Nivrutti Dattatraya Mule vs Managing Director, Shetkari Sahakari ... on 11 July, 1997
Writ PetitionCourt
Date
Bench
Citation
Keywords
Abandonment of Service, Termination of Service, Industrial Dispute, Approach Notice, Limitation, Bombay Industrial Relations Act, 1946, Standing Orders, Natural Justice, Retrenchment, Writ Petition, Misconduct, Reinstatement, Compensation, Labour Court, Industrial Court, Section 2(oo) Industrial Disputes Act.
Sections & Acts
* Constitution of India: Articles 226, 227 * Bombay Industrial Relations Act, 1946 (B.I.R. Act): Sections 42(4) (proviso), 78, 79, 123(2) * Bombay Industrial Rules, 1947: Rule 53 * Industrial Disputes Act, 1947: Sections 2(oo), 25-F * Standing Order No. 9 (likely 12(9)), Standing Order No. 12(9), Standing Order No. 12(10), Standing Order No. 23(f), Standing Order No. 24
Case details are shown in the header and cards above. Below is the synopsis extracted from the judgment summary.
Subject
Industrial Law - Termination of Service; Abandonment; Principles of Natural Justice; Limitation for Approach Notice under Bombay Industrial Relations Act, 1946.
Key Legal Propositions
- An 'approach notice' under Section 42(4) of the Bombay Industrial Relations Act, 1946 (B.I.R. Act) read with Rule 53 of the Bombay Industrial Rules, 1947, must be sent within a strict period of three months from the date of the employer's order, and there is no provision for condonation of delay.
- Any termination of service, including one based on 'deemed abandonment' under certified Standing Orders, falls within the definition of 'retrenchment' under Section 2(oo) of the Industrial Disputes Act and necessitates adherence to principles of natural justice, as established in D.K. Yadav v. J.M.A. Industries Ltd.
- Compliance with natural justice in cases of termination can be satisfied if the employee is afforded a full opportunity to present their case and lead evidence before a Labour Court, which is then duly appreciated.
- In instances of illegal termination, the relief of reinstatement is not automatic; courts have discretion to award compensation in lieu of reinstatement, considering the specific facts, circumstances, and long passage of time.
- An employer has the option to treat an employee's unauthorized absence as either an act of misconduct requiring an inquiry or as an automatic loss of lien/abandonment of service under specific Standing Orders, provided the action is consistent with statutory requirements and principles of natural justice.
Judgment Summary
Background
The petitioner, an employee of respondent No. 1 since 1965, was terminated from service on 22-7-1977, under Standing Order 12(9), for unauthorized absence from duty without permission from 1-7-1977. He had been on sanctioned sick leave until 30-6-1977 and reported for duty on 29-7-1977, submitting a joining report with a leave application and medical certificate for the extended period, which was rejected by the management as being submitted after the termination order.
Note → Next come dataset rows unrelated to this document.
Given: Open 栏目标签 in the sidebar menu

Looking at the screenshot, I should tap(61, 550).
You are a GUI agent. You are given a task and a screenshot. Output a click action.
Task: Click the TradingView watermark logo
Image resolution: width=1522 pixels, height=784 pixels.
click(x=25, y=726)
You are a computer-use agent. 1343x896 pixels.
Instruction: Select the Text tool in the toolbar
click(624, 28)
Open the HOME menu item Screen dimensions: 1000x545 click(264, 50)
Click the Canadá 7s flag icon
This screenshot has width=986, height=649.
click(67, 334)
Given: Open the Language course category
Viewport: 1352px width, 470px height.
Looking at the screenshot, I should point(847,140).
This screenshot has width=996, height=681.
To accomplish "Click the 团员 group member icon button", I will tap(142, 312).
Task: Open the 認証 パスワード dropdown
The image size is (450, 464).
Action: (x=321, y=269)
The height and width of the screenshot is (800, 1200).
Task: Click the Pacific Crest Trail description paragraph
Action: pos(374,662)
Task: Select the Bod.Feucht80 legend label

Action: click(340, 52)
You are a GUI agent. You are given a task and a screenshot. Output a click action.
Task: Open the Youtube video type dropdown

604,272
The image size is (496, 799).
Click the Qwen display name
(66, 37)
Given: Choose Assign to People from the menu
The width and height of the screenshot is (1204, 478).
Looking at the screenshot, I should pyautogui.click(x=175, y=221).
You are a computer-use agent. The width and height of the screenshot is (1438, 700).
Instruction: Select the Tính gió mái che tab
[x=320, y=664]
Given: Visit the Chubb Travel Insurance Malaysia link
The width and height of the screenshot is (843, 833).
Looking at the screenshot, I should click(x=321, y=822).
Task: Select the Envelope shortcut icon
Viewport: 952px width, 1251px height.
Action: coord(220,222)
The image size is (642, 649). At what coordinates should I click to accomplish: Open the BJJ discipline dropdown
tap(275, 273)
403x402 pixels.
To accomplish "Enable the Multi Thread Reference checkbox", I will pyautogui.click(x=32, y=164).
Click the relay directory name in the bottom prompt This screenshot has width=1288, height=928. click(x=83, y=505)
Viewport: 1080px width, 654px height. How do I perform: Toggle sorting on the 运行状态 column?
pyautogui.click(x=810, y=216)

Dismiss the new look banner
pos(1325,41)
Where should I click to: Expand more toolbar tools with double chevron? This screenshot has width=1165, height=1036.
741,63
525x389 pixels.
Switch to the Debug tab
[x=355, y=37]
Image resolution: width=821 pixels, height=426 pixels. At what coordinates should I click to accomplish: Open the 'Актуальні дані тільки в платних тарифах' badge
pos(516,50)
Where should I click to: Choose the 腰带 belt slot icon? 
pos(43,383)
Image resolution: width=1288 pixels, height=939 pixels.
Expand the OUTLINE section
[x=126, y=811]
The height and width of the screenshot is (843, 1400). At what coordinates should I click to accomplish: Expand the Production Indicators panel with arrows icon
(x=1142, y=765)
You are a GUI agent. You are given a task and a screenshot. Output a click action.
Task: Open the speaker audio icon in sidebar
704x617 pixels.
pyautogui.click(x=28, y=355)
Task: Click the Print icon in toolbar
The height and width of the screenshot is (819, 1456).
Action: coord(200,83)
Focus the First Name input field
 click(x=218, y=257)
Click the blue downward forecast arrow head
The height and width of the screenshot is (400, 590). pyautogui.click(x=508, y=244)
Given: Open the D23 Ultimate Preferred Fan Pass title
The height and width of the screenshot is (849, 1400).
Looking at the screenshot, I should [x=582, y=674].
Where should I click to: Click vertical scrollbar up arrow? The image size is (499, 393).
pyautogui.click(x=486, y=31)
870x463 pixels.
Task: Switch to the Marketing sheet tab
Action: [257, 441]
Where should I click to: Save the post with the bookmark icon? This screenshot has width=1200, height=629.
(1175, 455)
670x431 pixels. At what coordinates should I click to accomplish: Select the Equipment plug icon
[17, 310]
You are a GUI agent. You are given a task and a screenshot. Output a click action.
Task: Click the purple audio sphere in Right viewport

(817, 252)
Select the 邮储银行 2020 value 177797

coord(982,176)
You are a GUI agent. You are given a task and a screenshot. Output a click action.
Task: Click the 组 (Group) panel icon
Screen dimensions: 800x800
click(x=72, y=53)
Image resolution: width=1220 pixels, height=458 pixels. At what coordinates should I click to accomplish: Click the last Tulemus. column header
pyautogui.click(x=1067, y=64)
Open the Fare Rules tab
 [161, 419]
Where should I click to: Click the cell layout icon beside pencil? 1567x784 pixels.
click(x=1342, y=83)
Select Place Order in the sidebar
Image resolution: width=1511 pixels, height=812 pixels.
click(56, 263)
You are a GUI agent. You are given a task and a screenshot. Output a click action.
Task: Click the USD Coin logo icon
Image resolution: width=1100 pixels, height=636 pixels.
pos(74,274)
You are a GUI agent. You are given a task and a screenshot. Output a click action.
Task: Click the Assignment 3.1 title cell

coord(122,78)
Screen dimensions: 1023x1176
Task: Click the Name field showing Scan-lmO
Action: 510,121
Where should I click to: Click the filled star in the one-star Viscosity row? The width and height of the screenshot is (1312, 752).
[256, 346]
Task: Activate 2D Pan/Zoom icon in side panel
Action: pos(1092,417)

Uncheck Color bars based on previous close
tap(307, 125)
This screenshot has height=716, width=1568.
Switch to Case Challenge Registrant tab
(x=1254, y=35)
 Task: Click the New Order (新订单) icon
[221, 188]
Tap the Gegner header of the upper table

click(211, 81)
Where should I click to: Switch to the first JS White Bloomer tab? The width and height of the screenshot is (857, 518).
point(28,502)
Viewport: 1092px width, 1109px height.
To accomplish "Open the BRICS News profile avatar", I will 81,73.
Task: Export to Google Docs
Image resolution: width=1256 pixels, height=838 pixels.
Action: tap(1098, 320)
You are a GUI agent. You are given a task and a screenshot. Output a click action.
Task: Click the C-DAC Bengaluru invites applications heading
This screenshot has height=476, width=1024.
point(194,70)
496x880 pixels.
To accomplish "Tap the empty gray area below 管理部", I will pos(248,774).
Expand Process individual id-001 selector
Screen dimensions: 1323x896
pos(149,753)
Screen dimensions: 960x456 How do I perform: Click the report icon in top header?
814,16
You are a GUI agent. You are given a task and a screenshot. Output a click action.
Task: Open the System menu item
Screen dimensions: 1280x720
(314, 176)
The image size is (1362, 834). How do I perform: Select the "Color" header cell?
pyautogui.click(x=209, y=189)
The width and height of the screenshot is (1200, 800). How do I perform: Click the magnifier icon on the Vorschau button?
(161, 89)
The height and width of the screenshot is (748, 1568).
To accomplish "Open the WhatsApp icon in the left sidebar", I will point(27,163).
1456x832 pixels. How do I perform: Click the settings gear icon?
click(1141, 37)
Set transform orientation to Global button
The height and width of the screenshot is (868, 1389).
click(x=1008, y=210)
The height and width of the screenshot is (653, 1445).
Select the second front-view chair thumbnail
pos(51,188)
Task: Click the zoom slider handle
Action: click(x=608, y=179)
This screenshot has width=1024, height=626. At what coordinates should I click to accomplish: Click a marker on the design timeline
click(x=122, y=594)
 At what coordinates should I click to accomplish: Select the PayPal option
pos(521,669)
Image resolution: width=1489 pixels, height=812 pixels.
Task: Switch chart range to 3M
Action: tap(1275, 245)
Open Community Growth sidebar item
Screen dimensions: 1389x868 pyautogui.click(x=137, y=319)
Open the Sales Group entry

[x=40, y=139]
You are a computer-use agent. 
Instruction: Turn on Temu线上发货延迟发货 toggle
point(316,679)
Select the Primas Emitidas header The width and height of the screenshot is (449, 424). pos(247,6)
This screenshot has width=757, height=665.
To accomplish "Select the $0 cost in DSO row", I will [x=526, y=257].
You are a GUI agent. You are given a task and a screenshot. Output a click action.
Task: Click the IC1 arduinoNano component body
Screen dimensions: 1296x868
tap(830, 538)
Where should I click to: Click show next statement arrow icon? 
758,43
Feeling aggrieved, the petitioner issued an 'approach notice' on 28-1-1978 under the B.I.R. Act and subsequently filed an application (No. 20 of 1978) before the Labour Court. The respondent No. 1 challenged the application's maintainability on grounds of limitation for both the approach notice and the application itself. While the Labour Court initially held the approach notice was within limitation (by treating the 29-7-1977 joining report as an approach notice) but the application was time-barred, a subsequent High Court remand condoned the delay in filing the application. Post-remand, the Labour Court, after appreciating evidence, disbelieved the petitioner's claim of having submitted a leave extension application and found that he had failed to prove his story, concluding that the management acted correctly per Standing Order 9 (likely a typo, intended as 12(9)). It, however, granted compensation of Rs. 11,000/- in lieu of reinstatement, noting non-compliance with Section 25-F of the Industrial Disputes Act. Both parties appealed. The Industrial Court (appellate authority) dismissed the petitioner's appeal and allowed the respondent's appeal, setting aside the Labour Court's order and dismissing the original application. The Industrial Court specifically reversed the Labour Court's finding on the approach notice, holding that the approach notice dated 28-1-1978 was beyond the statutory three-month period, rendering the original application not maintainable. It further found no corroboration for the petitioner's claims on merits. The petitioner then filed the present writ petition under Articles 226/227 of the Constitution.